While exploring ideas for her Girl Scout Gold Award project, Corrin Zurbigg noticed an overgrown, unused garden at Barron Collier High School (BCHS). Inspired to make a difference, she envisioned transforming the space into a vibrant garden specifically designed for students in the Exceptional Student Education (ESE) program, creating a space that would offer both learning opportunities and lasting benefits.
“I think it will be good because the ESE kids will be able to learn, and I will be able to see it in action because I am only a junior,” Corrin explained.
Piecing it together
Her first challenge was to secure donations.
“It was rough terrain,” Corrin explained. “We needed rock and stone to go under the AstroTurf. We had to get it all leveled and prepped.” She enlisted Superior Stone Distributors in Naples to donate the rock and then found AstroTurf left over from the resurfacing of the BCHS football field. “We repurposed what they were going to throw away and pieced it together to make it work.”
Corrin decided to design the area with AstroTurf as the surface because some of the students in the ESE program have limited mobility. The garden will be in large raised beds for easy access.
Once the supplies were secured, Corrin recruited volunteers to help her create the garden. On a sunny Saturday morning members of her Girl Scout troop, National Honor Society, student council, the Best Buddies club, and other friends and family laid the astroturf and built the raised gardening bins.
“They are teaching life skills to students in the ESE program, and that is fantastic,” said Corrin’s mother, Shenna Zurbrigg.

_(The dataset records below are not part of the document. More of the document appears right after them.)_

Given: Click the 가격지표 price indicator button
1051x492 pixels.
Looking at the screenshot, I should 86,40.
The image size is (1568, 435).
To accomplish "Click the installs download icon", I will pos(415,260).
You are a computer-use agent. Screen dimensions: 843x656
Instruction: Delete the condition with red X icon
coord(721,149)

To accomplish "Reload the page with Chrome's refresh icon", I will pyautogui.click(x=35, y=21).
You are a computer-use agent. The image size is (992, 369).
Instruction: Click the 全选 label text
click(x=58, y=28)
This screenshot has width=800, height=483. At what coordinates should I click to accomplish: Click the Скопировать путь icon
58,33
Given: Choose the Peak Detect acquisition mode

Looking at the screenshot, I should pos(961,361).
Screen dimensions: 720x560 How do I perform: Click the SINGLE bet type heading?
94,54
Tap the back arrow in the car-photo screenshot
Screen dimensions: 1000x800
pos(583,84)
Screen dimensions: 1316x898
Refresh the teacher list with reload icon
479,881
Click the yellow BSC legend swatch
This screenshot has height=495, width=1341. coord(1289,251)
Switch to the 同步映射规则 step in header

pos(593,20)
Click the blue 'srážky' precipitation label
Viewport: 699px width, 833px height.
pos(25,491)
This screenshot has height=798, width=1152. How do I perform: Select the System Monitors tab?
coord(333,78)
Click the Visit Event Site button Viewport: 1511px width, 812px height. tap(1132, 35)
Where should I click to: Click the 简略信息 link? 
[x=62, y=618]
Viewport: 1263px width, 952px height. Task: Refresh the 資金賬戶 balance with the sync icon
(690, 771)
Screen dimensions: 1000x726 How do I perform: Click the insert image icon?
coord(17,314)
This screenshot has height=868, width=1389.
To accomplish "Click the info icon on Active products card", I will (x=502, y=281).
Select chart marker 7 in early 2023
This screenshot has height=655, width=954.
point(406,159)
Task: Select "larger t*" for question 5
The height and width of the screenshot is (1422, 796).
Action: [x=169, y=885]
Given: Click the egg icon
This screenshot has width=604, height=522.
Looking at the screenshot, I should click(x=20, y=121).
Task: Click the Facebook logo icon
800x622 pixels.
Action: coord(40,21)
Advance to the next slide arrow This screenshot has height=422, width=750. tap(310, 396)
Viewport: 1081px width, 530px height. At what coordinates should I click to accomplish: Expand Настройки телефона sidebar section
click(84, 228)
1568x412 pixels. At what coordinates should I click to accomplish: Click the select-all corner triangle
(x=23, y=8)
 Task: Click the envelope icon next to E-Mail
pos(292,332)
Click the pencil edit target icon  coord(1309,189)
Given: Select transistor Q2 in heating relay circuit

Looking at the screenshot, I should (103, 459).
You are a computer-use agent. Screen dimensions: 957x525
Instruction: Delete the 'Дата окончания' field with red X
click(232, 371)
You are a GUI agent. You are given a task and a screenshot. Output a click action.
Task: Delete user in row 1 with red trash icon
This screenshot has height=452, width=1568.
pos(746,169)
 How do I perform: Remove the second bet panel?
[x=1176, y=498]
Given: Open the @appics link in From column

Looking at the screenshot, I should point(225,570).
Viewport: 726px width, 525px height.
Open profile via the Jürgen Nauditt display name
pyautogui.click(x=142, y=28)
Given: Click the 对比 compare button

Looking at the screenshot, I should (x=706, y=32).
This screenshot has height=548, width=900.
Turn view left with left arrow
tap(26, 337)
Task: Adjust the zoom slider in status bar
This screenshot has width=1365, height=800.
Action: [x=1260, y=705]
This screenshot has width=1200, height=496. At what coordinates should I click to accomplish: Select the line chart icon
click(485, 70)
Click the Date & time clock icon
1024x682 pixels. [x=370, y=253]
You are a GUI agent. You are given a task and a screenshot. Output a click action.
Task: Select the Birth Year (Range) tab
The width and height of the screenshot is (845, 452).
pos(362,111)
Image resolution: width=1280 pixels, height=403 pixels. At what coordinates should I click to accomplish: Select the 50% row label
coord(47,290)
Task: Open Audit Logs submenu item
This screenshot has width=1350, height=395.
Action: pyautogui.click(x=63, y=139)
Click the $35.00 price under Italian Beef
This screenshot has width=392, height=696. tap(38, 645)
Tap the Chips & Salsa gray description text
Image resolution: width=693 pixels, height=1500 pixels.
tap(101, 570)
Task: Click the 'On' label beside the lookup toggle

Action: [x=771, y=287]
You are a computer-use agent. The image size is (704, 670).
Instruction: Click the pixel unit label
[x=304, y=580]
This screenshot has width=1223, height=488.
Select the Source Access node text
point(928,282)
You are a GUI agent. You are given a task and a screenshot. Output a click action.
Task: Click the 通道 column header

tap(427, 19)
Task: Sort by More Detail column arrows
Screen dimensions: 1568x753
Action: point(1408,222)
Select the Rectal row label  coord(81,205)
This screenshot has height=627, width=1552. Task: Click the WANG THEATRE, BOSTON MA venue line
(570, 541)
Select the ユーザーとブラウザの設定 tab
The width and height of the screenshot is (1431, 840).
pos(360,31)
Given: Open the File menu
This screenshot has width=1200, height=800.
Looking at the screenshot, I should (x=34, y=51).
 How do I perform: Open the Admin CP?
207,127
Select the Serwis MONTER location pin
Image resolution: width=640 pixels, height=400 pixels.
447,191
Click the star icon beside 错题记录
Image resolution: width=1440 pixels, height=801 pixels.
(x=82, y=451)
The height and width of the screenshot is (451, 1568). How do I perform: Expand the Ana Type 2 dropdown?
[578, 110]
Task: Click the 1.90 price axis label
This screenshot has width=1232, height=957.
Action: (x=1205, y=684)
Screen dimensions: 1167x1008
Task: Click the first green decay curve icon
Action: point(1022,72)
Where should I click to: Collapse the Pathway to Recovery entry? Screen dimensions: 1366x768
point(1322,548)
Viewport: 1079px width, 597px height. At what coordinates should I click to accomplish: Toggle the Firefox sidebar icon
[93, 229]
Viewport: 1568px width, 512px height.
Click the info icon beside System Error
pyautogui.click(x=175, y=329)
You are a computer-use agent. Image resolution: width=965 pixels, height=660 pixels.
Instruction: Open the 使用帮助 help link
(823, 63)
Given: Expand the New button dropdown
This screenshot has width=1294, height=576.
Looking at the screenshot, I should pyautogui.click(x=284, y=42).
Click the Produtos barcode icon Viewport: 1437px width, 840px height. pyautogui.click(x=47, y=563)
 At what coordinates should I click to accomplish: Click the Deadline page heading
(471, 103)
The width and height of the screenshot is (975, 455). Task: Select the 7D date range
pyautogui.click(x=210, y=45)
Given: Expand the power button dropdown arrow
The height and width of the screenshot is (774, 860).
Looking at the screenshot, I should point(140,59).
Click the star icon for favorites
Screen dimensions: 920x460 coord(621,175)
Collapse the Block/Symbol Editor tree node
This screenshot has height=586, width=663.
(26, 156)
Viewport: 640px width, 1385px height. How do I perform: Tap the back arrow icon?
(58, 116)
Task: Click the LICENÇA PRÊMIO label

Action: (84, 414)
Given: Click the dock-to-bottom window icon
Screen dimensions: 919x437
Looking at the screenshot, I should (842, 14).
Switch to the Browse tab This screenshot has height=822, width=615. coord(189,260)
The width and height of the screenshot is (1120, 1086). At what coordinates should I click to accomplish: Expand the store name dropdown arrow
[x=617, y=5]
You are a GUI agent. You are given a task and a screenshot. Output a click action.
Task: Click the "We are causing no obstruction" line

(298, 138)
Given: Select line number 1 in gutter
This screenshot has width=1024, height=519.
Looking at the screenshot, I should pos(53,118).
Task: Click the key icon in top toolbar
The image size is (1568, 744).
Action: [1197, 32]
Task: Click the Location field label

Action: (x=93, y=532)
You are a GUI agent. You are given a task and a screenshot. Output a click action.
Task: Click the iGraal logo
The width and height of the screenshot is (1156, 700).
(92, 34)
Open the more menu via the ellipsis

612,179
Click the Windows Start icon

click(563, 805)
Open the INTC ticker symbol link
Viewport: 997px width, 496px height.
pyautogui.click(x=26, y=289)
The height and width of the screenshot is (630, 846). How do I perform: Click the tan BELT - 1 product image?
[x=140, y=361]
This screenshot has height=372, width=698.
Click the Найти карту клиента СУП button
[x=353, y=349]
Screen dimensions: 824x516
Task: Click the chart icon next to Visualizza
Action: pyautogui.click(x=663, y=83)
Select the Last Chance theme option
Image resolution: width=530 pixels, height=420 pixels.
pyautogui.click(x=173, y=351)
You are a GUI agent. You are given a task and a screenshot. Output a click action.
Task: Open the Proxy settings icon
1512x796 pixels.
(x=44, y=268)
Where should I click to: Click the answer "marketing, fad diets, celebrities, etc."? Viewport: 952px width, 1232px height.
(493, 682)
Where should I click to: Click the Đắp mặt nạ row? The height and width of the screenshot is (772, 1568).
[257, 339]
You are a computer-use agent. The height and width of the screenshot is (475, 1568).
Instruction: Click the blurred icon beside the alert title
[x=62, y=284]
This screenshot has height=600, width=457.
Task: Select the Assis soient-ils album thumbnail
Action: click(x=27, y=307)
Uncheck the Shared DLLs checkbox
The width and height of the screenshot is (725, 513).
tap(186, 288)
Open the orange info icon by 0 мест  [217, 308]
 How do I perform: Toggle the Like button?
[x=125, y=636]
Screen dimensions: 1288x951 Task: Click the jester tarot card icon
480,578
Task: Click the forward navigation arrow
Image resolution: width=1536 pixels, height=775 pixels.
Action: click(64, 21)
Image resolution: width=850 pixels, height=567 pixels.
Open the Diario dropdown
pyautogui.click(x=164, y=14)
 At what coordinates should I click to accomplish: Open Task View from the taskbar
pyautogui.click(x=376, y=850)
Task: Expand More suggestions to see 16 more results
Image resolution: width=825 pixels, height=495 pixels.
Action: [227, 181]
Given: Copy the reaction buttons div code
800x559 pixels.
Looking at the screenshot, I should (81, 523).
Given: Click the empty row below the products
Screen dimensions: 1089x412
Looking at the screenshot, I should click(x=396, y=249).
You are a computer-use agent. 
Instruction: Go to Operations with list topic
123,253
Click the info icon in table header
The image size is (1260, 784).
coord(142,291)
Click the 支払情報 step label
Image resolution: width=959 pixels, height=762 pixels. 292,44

Corrin used the knowledge she gained from gardening while a student at Pelican Marsh Elementary School to make 10 lesson plans for the ESE students. “I made lesson plans that go over the basics of gardening; things like how they need water and sunlight,” she said. “In another lesson they will learn about ladybugs and how they help. They will learn about decomposers and about worms.”
The BCHS junior also suggested which vegetables would work well in the garden, such as tomatoes, bush beans, and lettuce, but the ESE students chose a variety of seeds to plant. “We were aiming for them to plant seeds for things that they could eat so when they harvest they can see what they grew.” Corrin said
Making it happen
Shay Rudnicki, an ESE specialist at Barron Collier, says the garden will be a wonderful activity for the 75 students in the ESE program.
“It will help with all kinds of skills,” Rudnicki said. “They work on job skills, vocational skills, working as a team. They can always utilize the materials to help cook and make things. There are endless things they can be doing.”
Rudnicki said she had been trying for more than three years to get a garden put together for the ESE students at the school, but it wasn’t until Corrin volunteered to help that it became a reality.
“Her dedication and motivation and her ability to take an idea and implement it and make it happen has been amazing,” Rudnicki concluded.